Alternate Data Stream: Hidden Files on Your PC

This is high on the PC geek scale, but something I find that many people who consider themselves computer geeks have never heard of. I’m going to be talking briefly about Alternate Data Streams(ADS). First off, let’s discuss what it is. ADS is an undocumented feature of the NTFS file system used by Microsoft operating systems, including XP and Vista. It was added originally for compatibility to a Mac file system called HFS. Windows’ files use the file extension to determine the file type. This older Mac file system used a file within a file system to determine file type. ADS was added as a means to deal with the different processes.

Now we talk about the hidden files. Basically, what ADS does is add a file to a visible file on the file system and in doing so, hides the file. If you look at the original file in any file explorer like Windows Explorer, you see no file size change or any change except Data Modified, which does update. Note this works for any type of file, be it a text file, image file or executable file.

Here are the mechanics of how this actually works. I will give a you an example but you will need to open up your command line(Start>Run>cmd) to attempt this yourself.

On my c drive, in my root directory, I have a file called “MyNormalFile.txt”. I also have a file called “MyHiddenFile.txt”. The first file is empty while the second one has a file size of 540 bytes. We’re going to inject “MyHiddenFile.txt” into “MyNormalFile.txt” using ADS.

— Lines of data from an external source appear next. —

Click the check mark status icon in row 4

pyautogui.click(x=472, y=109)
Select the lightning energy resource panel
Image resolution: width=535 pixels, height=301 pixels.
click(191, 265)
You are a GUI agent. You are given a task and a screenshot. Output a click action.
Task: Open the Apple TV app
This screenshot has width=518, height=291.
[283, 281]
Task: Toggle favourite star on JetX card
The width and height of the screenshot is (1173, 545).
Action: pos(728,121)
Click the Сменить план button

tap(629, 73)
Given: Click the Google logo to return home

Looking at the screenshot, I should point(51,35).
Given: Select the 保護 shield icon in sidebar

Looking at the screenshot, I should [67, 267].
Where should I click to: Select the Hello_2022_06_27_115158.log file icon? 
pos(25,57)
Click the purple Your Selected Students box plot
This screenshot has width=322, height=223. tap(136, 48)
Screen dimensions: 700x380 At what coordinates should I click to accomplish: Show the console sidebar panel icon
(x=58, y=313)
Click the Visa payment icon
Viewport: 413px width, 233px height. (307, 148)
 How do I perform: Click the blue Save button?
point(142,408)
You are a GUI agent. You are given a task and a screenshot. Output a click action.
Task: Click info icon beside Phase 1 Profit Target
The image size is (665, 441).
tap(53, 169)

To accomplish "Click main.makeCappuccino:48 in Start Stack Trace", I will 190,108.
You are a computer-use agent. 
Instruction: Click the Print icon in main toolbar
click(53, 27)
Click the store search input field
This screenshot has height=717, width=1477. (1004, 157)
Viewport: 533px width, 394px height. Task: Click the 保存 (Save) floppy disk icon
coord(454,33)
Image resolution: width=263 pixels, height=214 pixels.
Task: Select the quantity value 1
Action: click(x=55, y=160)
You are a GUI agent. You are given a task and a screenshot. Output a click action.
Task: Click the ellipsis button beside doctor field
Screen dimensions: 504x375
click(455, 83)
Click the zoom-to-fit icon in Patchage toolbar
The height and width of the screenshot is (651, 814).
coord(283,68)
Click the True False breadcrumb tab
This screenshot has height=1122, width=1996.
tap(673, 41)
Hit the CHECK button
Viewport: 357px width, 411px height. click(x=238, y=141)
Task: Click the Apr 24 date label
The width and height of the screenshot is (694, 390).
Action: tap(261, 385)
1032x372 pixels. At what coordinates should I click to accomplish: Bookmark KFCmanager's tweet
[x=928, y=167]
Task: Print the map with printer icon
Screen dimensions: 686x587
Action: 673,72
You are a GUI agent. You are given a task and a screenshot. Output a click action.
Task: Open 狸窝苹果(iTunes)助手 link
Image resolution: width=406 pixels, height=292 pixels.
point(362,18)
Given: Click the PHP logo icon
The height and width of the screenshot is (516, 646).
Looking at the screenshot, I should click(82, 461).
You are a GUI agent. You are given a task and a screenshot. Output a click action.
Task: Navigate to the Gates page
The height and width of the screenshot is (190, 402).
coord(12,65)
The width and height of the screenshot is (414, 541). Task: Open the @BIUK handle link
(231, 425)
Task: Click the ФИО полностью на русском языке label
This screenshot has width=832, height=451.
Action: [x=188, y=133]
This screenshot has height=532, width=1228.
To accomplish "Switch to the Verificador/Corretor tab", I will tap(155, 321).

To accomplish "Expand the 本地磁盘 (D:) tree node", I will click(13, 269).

At the command prompt type the below text:
c:\> type c:\MyHiddenFile.txt > c:\MyNormalFile.txt:MyHiddenFile.txt

As long as you didn’t receive an error, the file should have injected properly. Now, if you want to run the hidden file that you just added, just type the bellow text:
c:\> start c:\MyNormalFile.txt:MyHiddenFile.txt

If I delete the original “MyHidddenFile.txt” and then run a dir, you see the following.

So even though both files are still there, you now only see the “MyNormalFile.txt”. It doesn’t even show the extra file space (540 bytes) of the injected file. But if you notice, it does update the modified date.

If you want to find out if you have any ADS injected files on your computer, Windows XP and older really didn’t provide a way. But you can with a freeware program from called LNS. LNS can scan full drives and put the output into a file. With the below command, you will scan the entire c drive and put the results in a file called “lns_scan_results.txt”
c:\> lns c: > lns_scan_results.txt

When Microsoft came out with Vista, they added a switch to dir that allows you to scan for ADS like LNS. Adding the switch “/r” to the “dir” command is how you would do this.
c:\> dir /r c: > ads_scan_results.txt

I’ve had this bouncing around in my head for a couple of years, just craving for a reason to put it down to paper. I should now be able to delete that entry and make some well needed room.